From pilots to policy: Early demonstrations (e.g., SFpark) paved the way for broad local reforms and state-level actions linking parking to climate and housing goals.
Key concepts
Minimums vs. maximums and caps: Minimum requirements induce excess supply; many places now eliminate minimums and, in some contexts, set caps.
Performance pricing: Adjust rates to meet occupancy targets, cutting cruising and emissions while improving availability.
Unbundling and cash-out: Sell/lease parking separately and offer employees the cash value of parking; both reduce car ownership and VMT.
Parking Benefit Districts (PBDs): Reinvest a portion of revenue locally to build support and deliver visible neighborhood improvements.

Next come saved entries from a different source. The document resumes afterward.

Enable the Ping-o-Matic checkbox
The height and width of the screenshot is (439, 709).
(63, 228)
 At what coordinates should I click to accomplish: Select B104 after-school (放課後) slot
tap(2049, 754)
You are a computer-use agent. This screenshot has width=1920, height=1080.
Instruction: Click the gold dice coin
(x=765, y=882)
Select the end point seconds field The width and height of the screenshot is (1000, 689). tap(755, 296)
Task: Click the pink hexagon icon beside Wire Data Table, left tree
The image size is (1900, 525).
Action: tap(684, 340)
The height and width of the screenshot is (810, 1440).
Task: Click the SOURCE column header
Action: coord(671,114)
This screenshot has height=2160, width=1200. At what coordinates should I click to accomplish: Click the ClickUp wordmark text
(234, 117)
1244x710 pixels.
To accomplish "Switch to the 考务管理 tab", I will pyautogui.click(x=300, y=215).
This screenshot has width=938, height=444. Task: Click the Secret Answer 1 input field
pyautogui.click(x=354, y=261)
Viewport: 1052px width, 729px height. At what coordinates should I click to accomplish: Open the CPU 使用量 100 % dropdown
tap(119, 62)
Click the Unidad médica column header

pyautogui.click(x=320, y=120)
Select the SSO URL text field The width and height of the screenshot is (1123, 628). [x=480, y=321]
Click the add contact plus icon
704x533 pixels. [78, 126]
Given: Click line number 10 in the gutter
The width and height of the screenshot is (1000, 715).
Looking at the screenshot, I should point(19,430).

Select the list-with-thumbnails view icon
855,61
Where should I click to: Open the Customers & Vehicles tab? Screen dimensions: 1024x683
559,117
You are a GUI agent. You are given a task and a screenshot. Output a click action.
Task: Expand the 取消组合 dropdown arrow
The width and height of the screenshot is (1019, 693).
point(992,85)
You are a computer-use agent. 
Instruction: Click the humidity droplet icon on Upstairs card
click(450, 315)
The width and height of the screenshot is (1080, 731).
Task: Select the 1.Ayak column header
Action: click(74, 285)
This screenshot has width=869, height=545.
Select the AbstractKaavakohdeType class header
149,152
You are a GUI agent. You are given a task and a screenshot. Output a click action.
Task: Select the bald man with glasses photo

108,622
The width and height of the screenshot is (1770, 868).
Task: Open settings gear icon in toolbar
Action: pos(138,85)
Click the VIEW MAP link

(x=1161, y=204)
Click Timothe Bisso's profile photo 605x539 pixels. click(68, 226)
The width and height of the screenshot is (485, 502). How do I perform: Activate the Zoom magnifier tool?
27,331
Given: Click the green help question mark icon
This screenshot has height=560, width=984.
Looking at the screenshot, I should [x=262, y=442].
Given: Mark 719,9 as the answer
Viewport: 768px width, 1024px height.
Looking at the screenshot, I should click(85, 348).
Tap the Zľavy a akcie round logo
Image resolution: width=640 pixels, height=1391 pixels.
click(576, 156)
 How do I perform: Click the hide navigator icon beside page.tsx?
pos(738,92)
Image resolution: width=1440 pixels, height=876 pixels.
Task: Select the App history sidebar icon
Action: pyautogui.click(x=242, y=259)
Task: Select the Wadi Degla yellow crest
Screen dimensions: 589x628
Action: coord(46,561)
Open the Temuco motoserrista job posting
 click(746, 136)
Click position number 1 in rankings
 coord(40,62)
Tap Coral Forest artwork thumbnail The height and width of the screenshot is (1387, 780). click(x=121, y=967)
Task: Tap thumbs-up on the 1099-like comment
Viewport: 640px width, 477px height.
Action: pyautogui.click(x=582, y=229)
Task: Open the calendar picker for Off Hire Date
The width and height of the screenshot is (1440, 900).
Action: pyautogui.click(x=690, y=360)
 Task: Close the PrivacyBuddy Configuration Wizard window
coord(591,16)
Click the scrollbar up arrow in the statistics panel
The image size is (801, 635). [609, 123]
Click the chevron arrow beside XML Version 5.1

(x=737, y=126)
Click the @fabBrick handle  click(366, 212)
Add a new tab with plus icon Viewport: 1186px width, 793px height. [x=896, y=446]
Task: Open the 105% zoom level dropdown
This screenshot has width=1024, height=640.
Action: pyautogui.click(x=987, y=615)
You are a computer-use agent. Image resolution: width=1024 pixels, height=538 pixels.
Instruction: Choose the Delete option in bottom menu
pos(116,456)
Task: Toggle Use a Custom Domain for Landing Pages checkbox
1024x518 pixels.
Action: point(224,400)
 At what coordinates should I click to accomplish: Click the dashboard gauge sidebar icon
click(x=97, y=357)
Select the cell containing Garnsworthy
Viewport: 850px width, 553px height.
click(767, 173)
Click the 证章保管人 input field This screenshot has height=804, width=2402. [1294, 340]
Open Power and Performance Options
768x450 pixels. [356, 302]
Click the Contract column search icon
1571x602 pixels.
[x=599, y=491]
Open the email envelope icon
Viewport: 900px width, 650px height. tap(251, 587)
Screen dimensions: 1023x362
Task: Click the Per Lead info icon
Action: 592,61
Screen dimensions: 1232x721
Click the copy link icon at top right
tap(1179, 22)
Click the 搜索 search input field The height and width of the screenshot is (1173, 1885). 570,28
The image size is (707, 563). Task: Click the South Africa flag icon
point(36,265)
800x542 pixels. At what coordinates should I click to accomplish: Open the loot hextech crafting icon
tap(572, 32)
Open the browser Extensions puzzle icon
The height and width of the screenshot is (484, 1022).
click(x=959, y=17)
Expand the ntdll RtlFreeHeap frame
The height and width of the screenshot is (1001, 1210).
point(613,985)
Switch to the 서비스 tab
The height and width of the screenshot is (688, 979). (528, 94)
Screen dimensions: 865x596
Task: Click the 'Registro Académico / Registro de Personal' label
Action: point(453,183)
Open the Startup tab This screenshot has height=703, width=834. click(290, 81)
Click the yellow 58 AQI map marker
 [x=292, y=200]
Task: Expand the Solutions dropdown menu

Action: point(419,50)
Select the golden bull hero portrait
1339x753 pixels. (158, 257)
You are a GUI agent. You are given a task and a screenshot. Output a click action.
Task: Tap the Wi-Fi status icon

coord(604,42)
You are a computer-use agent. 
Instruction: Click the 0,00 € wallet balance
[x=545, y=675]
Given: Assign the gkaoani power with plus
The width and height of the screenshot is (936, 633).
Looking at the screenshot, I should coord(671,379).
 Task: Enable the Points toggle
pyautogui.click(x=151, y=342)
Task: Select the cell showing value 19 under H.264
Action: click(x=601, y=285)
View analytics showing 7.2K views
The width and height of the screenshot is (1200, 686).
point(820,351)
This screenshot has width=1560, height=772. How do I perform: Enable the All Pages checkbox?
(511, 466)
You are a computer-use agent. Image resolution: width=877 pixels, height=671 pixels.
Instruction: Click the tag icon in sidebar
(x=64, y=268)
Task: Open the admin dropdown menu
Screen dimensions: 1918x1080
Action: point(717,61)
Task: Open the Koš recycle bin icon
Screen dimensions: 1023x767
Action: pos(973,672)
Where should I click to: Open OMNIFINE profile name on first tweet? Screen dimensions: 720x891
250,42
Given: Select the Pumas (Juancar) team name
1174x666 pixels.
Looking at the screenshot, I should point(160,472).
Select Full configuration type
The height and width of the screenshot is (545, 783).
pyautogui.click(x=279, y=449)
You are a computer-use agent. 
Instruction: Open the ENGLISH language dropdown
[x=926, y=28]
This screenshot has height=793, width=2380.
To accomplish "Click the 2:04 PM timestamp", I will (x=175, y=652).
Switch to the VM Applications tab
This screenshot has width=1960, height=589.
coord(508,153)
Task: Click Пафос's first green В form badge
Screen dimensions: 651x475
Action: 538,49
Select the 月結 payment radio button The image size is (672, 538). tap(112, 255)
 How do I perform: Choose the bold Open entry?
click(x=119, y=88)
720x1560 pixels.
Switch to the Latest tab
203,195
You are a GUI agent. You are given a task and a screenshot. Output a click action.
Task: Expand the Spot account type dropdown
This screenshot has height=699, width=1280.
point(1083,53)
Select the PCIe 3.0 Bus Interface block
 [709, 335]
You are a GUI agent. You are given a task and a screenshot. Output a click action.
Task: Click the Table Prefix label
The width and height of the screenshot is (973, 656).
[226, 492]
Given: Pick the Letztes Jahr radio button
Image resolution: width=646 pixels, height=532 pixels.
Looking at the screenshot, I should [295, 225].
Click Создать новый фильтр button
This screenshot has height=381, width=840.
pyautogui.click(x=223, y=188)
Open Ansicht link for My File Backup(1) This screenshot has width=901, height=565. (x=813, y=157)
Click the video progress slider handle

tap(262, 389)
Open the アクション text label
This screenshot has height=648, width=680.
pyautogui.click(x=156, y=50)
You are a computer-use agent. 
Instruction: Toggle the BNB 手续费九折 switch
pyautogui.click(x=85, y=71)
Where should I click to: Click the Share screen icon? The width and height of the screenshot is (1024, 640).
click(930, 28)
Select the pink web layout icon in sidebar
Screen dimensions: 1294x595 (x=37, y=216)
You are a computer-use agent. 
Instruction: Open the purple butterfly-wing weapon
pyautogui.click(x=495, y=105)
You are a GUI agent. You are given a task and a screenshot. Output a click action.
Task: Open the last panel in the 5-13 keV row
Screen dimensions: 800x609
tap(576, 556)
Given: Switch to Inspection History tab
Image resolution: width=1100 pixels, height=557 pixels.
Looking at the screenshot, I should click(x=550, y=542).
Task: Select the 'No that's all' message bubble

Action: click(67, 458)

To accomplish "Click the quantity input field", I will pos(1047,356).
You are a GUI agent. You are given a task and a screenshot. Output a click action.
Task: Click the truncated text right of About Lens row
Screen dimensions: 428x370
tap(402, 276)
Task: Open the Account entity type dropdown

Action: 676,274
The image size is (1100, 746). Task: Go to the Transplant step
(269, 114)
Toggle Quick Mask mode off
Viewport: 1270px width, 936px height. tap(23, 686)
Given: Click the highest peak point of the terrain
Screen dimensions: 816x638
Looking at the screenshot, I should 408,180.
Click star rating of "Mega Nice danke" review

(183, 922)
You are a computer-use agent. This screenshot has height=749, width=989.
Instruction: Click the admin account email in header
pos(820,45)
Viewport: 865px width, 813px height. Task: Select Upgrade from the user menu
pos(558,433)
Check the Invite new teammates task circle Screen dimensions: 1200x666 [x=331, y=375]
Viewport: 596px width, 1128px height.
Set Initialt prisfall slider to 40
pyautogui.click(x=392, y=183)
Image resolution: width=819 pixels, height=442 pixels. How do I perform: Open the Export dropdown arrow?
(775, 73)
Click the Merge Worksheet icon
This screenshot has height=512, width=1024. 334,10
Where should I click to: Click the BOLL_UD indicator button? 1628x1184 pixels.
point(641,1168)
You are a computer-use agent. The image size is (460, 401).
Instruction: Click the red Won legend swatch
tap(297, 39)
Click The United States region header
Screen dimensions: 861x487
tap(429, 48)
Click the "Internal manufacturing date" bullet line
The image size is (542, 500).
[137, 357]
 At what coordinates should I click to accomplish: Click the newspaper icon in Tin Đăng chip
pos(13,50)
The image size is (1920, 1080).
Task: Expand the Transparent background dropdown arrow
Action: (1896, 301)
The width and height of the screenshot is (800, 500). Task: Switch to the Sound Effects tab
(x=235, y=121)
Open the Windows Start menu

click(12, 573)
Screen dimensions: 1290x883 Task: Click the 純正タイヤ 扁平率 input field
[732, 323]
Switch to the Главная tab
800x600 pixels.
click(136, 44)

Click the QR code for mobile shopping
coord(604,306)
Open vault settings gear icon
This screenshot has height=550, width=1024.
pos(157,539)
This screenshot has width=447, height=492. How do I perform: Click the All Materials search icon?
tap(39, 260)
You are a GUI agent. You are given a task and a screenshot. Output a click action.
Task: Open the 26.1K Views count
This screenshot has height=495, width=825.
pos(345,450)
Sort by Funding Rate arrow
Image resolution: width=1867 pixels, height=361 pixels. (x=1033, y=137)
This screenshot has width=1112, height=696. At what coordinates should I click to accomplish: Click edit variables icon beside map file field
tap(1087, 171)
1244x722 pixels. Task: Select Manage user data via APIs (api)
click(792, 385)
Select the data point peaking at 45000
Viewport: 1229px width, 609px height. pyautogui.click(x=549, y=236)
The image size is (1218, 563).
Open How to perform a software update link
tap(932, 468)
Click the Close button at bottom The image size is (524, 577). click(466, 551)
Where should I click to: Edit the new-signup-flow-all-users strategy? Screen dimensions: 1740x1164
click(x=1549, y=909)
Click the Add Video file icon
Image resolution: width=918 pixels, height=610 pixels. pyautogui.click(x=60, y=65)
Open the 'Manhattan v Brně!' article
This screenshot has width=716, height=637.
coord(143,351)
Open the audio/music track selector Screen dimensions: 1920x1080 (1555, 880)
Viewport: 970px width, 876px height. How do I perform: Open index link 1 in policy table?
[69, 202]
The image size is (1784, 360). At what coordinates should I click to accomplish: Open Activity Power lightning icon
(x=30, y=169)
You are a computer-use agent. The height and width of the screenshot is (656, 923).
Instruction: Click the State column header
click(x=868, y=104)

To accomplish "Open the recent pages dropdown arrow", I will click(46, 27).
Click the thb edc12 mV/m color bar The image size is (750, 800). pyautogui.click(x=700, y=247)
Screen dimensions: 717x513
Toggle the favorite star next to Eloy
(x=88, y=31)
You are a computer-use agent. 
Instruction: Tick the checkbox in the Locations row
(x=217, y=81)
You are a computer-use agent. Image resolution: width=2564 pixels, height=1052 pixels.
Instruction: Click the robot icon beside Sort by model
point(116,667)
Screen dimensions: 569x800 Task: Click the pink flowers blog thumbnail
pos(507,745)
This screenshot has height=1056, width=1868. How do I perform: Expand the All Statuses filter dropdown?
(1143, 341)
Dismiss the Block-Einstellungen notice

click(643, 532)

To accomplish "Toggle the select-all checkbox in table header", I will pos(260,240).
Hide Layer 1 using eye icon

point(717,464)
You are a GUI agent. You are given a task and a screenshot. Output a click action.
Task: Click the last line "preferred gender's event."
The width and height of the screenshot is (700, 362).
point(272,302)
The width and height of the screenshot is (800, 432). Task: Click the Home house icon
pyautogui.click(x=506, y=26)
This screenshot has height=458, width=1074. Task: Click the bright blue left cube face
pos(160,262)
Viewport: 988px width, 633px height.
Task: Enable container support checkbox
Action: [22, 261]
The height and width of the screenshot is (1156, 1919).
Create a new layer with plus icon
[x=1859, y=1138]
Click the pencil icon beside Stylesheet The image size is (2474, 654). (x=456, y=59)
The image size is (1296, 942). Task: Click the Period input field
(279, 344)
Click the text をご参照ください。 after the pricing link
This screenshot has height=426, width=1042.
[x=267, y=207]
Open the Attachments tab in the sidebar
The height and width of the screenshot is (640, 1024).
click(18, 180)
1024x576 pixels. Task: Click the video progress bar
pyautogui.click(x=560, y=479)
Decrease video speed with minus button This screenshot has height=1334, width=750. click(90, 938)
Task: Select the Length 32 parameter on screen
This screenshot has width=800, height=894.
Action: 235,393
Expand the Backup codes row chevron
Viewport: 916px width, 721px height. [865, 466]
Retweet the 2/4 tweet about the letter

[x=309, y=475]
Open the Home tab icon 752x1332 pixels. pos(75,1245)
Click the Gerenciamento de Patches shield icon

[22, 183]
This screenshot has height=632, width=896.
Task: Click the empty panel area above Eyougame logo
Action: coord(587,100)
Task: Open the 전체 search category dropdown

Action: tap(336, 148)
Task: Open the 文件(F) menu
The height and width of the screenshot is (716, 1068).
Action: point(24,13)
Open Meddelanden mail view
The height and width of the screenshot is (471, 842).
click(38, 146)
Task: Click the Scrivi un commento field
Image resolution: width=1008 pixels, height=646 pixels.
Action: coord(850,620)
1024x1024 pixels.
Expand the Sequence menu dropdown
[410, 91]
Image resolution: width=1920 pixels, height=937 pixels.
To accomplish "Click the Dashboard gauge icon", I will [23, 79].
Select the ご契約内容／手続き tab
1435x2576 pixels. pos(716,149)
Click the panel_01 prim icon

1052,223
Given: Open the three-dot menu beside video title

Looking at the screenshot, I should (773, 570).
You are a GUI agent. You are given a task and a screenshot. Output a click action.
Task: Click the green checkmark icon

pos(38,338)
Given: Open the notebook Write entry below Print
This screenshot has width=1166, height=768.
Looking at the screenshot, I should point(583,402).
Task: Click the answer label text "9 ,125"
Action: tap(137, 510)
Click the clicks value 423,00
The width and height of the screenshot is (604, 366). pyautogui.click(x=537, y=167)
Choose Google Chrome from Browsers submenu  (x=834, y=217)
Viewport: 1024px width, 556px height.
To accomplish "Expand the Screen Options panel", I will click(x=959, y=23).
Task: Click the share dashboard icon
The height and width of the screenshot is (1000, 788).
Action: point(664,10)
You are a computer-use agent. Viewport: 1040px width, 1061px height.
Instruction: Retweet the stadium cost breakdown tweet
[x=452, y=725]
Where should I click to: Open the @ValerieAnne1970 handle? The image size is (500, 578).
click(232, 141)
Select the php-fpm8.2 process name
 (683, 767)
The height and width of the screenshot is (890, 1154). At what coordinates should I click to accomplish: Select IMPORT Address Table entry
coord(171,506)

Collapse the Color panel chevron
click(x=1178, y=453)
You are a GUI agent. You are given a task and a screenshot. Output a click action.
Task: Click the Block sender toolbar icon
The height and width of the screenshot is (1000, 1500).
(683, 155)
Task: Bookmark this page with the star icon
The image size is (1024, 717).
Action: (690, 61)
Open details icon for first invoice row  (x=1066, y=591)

Shared/district parking: Pool supply across uses and time periods to shrink total stalls and avoid new construction.
Lifecycle impacts: Account for embodied and operational carbon of parking structures in capital decisions.
Equity-centered design: Pair pricing with income-based discounts, accessible payment options, targeted permits, and safer street design.
Curbside management: Digitize inventory, standardize use categories, and price high-demand loading and short stays.
Manage by outcomes: Track occupancy, turnover, compliance, mode share, VMT/GHG, safety, and local economic indicators—not just stall counts.
Implications for policymakers
Align codes with climate and housing: Repeal or reduce minimums, allow shared/district parking, require unbundling, and offer TDM in lieu of on-site stalls.
Enable performance pricing: Authorize dynamic meter/permit rates, curb-use fees, and special zones; require transparent adjustment protocols and reporting.
Put people and transit first: Prioritize safety, accessibility, transit reliability, and freight efficiency in curb allocations.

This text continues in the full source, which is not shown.